### Entries supplied ###

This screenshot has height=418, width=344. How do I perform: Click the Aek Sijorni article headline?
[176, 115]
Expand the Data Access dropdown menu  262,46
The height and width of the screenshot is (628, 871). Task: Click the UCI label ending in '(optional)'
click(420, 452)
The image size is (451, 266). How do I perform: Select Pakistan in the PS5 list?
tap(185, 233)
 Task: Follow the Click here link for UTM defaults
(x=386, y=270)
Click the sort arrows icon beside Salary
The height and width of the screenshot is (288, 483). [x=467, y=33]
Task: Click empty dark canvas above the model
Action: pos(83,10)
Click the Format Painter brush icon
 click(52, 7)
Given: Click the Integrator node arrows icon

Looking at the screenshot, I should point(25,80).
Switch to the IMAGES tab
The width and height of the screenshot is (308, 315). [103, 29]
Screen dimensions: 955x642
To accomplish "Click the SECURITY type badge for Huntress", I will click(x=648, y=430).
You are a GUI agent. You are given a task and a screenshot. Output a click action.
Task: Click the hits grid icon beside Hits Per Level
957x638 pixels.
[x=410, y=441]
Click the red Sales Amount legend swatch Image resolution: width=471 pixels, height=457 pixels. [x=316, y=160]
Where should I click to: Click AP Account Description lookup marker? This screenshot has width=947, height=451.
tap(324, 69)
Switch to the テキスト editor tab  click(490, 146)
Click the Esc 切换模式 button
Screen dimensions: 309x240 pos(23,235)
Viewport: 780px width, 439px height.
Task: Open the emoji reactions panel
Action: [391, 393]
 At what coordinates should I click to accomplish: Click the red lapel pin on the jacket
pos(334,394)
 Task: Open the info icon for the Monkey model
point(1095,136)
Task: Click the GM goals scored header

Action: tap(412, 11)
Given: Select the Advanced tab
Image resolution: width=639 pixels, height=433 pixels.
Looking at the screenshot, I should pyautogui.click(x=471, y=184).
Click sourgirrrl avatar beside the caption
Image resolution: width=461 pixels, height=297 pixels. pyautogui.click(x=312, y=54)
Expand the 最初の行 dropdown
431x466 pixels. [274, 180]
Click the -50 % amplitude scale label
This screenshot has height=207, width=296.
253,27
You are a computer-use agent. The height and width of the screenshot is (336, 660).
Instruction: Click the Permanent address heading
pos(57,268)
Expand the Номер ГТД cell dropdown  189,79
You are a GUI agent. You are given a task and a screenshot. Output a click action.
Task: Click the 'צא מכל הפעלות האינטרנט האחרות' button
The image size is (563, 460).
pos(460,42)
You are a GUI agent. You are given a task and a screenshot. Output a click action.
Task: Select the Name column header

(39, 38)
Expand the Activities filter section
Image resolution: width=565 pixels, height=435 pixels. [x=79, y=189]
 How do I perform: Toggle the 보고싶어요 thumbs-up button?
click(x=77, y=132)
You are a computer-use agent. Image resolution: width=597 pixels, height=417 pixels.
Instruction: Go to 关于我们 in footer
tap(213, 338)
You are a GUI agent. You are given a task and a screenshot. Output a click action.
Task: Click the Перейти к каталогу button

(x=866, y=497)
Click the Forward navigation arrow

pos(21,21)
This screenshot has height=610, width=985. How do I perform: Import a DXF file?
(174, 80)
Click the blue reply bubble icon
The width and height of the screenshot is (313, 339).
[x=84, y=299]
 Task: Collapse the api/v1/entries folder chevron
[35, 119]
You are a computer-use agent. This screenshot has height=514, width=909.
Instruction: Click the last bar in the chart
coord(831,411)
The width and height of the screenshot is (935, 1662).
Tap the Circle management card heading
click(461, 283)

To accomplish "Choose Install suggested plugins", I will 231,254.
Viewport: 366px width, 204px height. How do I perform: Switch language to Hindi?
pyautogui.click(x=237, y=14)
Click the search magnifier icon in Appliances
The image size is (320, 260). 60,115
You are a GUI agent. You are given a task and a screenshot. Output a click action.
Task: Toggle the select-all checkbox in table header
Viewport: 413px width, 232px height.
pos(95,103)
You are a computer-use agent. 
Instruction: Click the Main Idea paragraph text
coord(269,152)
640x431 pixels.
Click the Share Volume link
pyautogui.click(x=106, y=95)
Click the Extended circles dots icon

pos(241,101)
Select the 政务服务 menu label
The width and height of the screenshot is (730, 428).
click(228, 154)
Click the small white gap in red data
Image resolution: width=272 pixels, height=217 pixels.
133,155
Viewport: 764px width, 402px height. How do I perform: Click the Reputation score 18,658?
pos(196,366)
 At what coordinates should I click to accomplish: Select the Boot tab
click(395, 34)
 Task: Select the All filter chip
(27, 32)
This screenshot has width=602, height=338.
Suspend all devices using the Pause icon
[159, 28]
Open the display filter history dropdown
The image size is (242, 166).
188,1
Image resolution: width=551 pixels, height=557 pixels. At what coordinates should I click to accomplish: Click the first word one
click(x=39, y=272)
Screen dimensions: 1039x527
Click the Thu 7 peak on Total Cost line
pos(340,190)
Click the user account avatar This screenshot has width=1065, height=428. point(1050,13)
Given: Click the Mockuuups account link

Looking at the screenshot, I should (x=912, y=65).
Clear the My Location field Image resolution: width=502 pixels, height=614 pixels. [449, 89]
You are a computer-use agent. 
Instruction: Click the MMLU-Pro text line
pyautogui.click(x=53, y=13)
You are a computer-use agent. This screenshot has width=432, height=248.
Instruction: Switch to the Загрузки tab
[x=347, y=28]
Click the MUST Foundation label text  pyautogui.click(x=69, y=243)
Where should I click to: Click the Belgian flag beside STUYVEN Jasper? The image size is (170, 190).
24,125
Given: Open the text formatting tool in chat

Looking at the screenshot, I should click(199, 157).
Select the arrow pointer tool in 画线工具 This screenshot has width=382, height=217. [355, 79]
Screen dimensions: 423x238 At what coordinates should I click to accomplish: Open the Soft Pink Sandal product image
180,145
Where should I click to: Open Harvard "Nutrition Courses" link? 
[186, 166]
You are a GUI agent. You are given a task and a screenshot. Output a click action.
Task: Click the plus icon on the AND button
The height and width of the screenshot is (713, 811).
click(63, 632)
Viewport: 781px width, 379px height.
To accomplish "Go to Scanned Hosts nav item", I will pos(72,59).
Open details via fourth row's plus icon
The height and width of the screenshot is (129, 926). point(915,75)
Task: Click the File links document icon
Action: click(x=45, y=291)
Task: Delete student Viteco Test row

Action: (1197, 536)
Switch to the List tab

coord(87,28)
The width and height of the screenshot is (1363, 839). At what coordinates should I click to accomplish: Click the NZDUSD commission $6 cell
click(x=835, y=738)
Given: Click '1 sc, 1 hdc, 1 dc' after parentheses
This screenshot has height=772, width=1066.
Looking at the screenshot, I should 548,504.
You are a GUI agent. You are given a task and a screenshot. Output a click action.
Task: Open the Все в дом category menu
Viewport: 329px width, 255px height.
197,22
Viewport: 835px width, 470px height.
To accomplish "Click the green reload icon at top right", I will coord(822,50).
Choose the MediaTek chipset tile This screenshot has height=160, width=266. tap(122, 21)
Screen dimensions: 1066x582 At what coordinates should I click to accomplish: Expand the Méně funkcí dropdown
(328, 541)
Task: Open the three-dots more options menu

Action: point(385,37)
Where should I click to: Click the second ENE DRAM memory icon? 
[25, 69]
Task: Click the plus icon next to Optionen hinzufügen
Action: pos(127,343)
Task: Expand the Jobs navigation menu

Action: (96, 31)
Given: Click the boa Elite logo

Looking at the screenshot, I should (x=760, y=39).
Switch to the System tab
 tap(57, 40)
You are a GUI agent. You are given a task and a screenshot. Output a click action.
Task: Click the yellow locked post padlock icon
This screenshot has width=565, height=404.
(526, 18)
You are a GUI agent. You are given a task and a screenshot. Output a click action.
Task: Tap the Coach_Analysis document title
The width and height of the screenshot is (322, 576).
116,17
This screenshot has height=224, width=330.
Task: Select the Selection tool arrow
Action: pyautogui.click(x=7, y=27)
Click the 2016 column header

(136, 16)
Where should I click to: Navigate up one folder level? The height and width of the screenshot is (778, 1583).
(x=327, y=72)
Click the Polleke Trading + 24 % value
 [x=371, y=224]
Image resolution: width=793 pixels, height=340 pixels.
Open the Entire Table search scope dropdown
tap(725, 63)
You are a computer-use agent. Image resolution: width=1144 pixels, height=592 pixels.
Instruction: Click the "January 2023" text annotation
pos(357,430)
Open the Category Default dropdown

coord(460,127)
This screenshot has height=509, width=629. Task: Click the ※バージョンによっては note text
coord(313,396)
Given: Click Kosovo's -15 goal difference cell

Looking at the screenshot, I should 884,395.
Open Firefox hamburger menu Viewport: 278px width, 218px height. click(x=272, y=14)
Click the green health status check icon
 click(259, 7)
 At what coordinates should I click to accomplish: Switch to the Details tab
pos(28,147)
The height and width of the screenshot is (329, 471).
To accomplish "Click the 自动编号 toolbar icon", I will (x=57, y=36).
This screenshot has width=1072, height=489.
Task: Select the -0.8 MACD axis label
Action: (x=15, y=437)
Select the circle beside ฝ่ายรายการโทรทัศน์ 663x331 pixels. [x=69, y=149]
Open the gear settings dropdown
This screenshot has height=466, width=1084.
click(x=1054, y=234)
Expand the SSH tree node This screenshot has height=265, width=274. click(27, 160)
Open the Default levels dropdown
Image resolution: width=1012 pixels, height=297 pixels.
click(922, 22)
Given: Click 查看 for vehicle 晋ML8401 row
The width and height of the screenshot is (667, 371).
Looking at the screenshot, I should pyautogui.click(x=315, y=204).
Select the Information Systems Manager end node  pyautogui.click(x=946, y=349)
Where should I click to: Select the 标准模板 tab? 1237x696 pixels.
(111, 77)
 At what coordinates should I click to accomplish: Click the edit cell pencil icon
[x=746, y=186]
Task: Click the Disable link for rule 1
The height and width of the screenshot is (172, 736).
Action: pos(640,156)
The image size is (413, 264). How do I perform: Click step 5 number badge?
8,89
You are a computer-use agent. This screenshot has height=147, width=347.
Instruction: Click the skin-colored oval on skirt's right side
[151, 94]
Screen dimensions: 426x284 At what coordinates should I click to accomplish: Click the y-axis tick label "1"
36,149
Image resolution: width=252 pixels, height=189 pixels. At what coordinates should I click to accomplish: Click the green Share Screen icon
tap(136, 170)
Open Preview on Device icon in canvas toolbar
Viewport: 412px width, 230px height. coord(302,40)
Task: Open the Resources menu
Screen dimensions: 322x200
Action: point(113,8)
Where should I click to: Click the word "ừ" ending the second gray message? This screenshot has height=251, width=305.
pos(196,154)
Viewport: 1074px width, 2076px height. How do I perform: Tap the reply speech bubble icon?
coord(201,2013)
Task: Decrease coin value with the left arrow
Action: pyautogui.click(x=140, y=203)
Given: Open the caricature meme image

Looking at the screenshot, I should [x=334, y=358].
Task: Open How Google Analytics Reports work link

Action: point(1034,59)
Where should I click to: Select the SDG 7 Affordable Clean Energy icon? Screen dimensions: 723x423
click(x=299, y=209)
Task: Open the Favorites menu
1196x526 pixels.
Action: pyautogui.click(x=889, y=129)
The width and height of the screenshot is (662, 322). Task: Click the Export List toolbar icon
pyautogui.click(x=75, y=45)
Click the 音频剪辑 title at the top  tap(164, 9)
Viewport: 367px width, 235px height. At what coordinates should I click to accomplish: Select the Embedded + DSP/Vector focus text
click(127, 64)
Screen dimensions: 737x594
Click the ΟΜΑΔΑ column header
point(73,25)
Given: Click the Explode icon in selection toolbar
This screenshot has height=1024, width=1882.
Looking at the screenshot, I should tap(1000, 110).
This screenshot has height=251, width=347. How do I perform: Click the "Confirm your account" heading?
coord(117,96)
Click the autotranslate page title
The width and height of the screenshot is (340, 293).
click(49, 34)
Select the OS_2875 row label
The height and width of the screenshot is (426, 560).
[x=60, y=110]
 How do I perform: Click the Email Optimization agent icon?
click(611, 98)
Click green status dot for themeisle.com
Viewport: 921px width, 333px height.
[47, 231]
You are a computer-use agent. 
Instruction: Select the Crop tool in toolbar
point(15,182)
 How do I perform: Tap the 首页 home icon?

###

- _Try it_
From the entries above, print the lines beginning at the one with "Switch to the IMAGES tab" and stopping after the one with "Expand the Номер", exactly as written and with nothing else.

- _Expected answer_
Switch to the IMAGES tab
The width and height of the screenshot is (308, 315). [103, 29]
Screen dimensions: 955x642
To accomplish "Click the SECURITY type badge for Huntress", I will click(x=648, y=430).
You are a GUI agent. You are given a task and a screenshot. Output a click action.
Task: Click the hits grid icon beside Hits Per Level
957x638 pixels.
[x=410, y=441]
Click the red Sales Amount legend swatch Image resolution: width=471 pixels, height=457 pixels. [x=316, y=160]
Where should I click to: Click AP Account Description lookup marker? This screenshot has width=947, height=451.
tap(324, 69)
Switch to the テキスト editor tab  click(490, 146)
Click the Esc 切换模式 button
Screen dimensions: 309x240 pos(23,235)
Viewport: 780px width, 439px height.
Task: Open the emoji reactions panel
Action: [391, 393]
 At what coordinates should I click to accomplish: Click the red lapel pin on the jacket
pos(334,394)
 Task: Open the info icon for the Monkey model
point(1095,136)
Task: Click the GM goals scored header

Action: tap(412, 11)
Given: Select the Advanced tab
Image resolution: width=639 pixels, height=433 pixels.
Looking at the screenshot, I should pyautogui.click(x=471, y=184).
Click sourgirrrl avatar beside the caption
Image resolution: width=461 pixels, height=297 pixels. pyautogui.click(x=312, y=54)
Expand the 最初の行 dropdown
431x466 pixels. [274, 180]
Click the -50 % amplitude scale label
This screenshot has height=207, width=296.
253,27
You are a computer-use agent. The height and width of the screenshot is (336, 660).
Instruction: Click the Permanent address heading
pos(57,268)
Expand the Номер ГТД cell dropdown  189,79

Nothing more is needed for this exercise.